If you consider this pull request important, please also help to review the conflicting pull requests. Ideally, start with the one that should be merged first.

jonatack commented at 8:57 am on July 30, 2022: contributor

0test/validation_chainstatemanager_tests.cpp:418:35: error: calling function 'DisconnectTip' requires holding mutex 'bg_chainstate.m_mempool->cs' exclusively [-Werror,-Wthread-safety-precise]
1        BOOST_CHECK(bg_chainstate.DisconnectTip(unused_state, &unused_pool));
2                                  ^
3test/validation_chainstatemanager_tests.cpp:418:35: note: found near match 'mempool->cs'
41 error generated.

in src/test/validation_chainstatemanager_tests.cpp:404 in 5ff0d2f7e7 outdated

395-//! - Then mark a region of the chain BLOCK_ASSUMED_VALID and introduce a second chainstate
396-//!   that will tolerate assumed-valid blocks. Run LoadBlockIndex() and ensure that the first
397-//!   chainstate only contains fully validated blocks and the other chainstate contains all blocks,
398-//!   even those assumed-valid.
399-//!
400-BOOST_FIXTURE_TEST_CASE(chainstatemanager_loadblockindex, TestChain100Setup)

ryanofsky commented at 4:26 pm on August 1, 2022:

In commit “test: add testcases for snapshot initialization” (5ff0d2f7e78a40225a1eb9aa7bbf5c358d94bf48)

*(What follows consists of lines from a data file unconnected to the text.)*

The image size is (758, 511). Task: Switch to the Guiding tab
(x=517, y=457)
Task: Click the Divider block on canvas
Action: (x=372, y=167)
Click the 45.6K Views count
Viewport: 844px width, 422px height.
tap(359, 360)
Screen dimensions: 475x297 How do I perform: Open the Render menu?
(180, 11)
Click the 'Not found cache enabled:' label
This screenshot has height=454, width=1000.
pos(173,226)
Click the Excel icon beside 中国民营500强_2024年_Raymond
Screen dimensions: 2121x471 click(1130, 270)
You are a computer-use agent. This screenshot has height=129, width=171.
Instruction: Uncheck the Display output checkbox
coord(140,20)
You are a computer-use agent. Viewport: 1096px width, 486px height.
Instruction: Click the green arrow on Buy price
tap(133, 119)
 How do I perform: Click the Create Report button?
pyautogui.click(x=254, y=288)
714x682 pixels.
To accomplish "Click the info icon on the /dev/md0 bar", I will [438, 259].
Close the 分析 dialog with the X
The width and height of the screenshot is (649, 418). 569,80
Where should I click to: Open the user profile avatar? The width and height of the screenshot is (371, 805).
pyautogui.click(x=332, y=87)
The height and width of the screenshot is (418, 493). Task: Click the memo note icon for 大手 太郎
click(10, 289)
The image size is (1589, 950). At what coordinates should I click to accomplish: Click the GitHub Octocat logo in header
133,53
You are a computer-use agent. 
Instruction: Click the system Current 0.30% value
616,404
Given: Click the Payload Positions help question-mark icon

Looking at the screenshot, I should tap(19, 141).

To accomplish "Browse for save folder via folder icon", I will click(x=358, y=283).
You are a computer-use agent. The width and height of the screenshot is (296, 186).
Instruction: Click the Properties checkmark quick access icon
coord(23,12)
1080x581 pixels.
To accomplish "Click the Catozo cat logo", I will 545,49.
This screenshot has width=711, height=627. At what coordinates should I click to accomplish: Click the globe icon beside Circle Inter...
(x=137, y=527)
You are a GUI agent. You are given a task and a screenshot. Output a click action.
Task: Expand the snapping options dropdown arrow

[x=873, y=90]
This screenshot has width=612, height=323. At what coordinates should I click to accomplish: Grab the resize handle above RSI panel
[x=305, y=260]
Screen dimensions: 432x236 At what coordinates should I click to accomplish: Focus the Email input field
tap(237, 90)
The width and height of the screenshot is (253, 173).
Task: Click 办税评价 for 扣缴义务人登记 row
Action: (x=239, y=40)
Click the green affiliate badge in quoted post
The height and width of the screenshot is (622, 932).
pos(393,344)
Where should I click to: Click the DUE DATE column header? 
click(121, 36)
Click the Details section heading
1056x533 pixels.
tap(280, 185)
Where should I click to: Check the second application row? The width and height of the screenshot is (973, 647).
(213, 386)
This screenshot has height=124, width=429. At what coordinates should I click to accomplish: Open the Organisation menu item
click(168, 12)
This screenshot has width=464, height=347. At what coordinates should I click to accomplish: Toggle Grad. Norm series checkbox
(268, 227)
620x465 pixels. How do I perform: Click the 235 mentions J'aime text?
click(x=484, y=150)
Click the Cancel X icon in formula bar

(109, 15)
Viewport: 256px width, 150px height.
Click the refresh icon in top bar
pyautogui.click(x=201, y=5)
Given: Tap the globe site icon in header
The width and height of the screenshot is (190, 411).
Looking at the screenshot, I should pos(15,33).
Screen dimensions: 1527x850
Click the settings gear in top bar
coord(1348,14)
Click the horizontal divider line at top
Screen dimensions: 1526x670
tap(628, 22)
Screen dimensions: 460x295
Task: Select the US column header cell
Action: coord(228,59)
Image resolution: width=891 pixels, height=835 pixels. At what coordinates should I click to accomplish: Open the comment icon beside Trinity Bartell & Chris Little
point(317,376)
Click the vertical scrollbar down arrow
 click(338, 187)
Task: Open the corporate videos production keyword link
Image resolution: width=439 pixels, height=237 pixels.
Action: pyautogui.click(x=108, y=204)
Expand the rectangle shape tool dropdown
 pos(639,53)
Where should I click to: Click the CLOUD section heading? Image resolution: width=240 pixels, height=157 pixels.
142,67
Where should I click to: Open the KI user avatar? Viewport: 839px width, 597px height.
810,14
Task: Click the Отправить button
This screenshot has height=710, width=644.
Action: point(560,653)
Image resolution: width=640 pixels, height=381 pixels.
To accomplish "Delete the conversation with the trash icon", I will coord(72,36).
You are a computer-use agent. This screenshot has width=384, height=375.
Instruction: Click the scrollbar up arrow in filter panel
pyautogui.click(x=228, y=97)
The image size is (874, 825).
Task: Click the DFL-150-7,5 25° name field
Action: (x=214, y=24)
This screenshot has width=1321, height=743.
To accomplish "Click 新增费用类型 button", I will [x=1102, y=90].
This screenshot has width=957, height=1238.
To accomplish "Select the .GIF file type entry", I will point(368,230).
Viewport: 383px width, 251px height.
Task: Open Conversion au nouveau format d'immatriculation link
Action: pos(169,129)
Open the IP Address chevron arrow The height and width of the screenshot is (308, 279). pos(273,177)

Something wonky is going on in this commit. It seems like some rebase error. This is dropping the chainstatemanager_loadblockindex test, and replacing it with an exact copy of the chainstatemanager_snapshot_init below, which now appears twice (and is edited in later commit 65ad0860ffd9441b005ac4bc240f596d9a81836f to become a different chainstatemanager_snapshot_completion test)

jamesob commented at 10:47 pm on September 6, 2022:

@ryanofsky yeah, thanks - not sure what happened there. Should be fixed.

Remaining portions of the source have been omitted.